RECORDS FOR THIS TASK: Begin
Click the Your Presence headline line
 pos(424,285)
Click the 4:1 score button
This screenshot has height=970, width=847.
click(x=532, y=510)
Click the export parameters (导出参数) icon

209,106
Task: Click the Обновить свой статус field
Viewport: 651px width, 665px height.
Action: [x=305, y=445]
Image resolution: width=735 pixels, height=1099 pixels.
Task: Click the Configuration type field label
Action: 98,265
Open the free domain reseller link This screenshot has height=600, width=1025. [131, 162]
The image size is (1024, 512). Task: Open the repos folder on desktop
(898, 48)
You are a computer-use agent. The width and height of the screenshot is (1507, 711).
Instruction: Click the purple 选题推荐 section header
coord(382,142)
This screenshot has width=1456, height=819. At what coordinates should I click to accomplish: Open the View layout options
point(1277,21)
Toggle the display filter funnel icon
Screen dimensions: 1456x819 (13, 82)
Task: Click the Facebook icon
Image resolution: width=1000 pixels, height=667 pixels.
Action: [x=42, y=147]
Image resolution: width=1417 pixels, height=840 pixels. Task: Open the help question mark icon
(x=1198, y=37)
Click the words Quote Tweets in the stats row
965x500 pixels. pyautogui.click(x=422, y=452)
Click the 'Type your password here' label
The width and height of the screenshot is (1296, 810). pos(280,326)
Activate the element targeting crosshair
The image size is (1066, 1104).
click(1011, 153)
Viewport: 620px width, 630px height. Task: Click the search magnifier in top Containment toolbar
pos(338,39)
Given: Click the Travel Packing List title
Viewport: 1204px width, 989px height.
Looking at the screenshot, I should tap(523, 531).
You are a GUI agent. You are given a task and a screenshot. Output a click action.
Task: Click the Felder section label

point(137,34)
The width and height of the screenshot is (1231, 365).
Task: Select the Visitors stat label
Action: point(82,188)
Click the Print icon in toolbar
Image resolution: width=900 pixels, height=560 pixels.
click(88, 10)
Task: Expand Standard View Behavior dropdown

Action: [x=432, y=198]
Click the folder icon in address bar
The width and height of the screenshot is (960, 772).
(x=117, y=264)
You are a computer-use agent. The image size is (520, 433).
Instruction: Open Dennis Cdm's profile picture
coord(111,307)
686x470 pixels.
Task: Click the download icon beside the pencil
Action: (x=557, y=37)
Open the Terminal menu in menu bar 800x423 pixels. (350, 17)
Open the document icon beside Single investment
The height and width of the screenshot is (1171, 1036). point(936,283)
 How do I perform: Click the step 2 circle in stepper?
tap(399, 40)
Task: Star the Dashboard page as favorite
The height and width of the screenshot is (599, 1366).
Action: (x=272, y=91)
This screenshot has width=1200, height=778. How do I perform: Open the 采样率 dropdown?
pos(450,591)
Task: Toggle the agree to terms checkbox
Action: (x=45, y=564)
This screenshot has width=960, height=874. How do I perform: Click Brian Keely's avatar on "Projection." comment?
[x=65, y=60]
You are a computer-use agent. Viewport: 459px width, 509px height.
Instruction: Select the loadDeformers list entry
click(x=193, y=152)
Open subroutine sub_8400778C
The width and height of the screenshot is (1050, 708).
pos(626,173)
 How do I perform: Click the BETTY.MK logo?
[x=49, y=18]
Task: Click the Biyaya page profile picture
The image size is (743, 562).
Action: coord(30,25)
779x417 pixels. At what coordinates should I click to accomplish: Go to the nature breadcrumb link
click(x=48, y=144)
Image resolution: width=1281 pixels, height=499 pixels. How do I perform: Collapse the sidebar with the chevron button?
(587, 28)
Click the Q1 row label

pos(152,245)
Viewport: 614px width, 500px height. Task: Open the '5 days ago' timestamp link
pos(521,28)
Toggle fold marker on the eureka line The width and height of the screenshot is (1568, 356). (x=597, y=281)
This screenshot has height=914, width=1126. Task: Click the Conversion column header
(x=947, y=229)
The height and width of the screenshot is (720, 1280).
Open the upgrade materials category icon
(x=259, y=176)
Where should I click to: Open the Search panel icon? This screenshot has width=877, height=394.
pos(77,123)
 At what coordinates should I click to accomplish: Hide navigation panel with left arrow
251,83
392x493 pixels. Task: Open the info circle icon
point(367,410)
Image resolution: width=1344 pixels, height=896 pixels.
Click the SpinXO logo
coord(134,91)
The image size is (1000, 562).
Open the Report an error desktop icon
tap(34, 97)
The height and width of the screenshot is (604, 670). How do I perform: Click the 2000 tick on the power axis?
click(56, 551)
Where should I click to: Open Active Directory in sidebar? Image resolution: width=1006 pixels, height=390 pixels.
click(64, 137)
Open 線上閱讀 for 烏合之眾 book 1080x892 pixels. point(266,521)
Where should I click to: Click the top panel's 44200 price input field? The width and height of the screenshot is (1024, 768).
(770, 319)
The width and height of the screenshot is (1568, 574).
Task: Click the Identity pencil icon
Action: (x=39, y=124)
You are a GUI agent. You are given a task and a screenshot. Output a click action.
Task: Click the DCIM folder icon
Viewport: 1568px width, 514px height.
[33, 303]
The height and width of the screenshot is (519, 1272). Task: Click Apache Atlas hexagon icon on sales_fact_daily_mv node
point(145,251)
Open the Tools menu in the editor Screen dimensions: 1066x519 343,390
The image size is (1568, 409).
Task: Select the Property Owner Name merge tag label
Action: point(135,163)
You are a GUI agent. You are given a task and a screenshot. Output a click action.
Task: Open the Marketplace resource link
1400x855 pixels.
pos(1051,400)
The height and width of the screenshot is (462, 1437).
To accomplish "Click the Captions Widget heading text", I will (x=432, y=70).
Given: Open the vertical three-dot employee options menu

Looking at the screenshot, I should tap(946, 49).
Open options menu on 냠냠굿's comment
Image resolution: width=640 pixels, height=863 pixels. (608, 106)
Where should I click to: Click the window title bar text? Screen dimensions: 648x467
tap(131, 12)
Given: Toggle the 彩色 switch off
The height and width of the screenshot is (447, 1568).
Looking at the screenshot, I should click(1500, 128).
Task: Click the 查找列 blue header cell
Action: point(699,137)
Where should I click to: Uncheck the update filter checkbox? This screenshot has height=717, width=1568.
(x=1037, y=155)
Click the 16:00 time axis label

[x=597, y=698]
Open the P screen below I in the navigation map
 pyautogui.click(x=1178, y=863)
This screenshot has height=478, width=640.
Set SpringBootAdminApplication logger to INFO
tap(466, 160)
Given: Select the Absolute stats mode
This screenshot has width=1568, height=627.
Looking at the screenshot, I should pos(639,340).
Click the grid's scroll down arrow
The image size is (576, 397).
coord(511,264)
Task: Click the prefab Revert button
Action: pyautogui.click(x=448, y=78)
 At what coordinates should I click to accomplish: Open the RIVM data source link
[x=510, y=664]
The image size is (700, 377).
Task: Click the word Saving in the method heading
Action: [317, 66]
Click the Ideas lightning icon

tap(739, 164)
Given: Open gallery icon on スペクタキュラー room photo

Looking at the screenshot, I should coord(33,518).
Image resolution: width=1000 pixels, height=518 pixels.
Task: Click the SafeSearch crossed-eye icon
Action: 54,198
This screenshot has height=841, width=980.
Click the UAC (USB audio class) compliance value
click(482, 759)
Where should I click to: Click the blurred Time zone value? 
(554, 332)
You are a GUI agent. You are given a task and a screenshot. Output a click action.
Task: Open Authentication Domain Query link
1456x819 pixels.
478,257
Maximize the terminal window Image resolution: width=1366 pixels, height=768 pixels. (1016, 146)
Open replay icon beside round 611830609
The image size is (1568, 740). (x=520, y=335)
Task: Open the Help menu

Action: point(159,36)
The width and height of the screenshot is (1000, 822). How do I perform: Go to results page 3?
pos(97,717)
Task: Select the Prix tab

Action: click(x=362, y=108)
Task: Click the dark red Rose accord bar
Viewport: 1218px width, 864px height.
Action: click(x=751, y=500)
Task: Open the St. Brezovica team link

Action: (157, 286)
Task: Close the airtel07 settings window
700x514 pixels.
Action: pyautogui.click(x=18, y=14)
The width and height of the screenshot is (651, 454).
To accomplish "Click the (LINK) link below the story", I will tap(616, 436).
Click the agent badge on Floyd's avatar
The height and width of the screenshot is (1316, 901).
RECORDS FOR THIS TASK: End
◆ **YOUR GOAL**:
Word for word, repeat the lines that begin at the one with "Given: Open gallery" and continue to the end of the listing above.

◆ **REPLY TO THE TASK**:
Given: Open gallery icon on スペクタキュラー room photo

Looking at the screenshot, I should coord(33,518).
Image resolution: width=1000 pixels, height=518 pixels.
Task: Click the SafeSearch crossed-eye icon
Action: 54,198
This screenshot has height=841, width=980.
Click the UAC (USB audio class) compliance value
click(482, 759)
Where should I click to: Click the blurred Time zone value? 
(554, 332)
You are a GUI agent. You are given a task and a screenshot. Output a click action.
Task: Open Authentication Domain Query link
1456x819 pixels.
478,257
Maximize the terminal window Image resolution: width=1366 pixels, height=768 pixels. (1016, 146)
Open replay icon beside round 611830609
The image size is (1568, 740). (x=520, y=335)
Task: Open the Help menu

Action: point(159,36)
The width and height of the screenshot is (1000, 822). How do I perform: Go to results page 3?
pos(97,717)
Task: Select the Prix tab

Action: click(x=362, y=108)
Task: Click the dark red Rose accord bar
Viewport: 1218px width, 864px height.
Action: click(x=751, y=500)
Task: Open the St. Brezovica team link

Action: (157, 286)
Task: Close the airtel07 settings window
700x514 pixels.
Action: pyautogui.click(x=18, y=14)
The width and height of the screenshot is (651, 454).
To accomplish "Click the (LINK) link below the story", I will tap(616, 436).
Click the agent badge on Floyd's avatar
The height and width of the screenshot is (1316, 901).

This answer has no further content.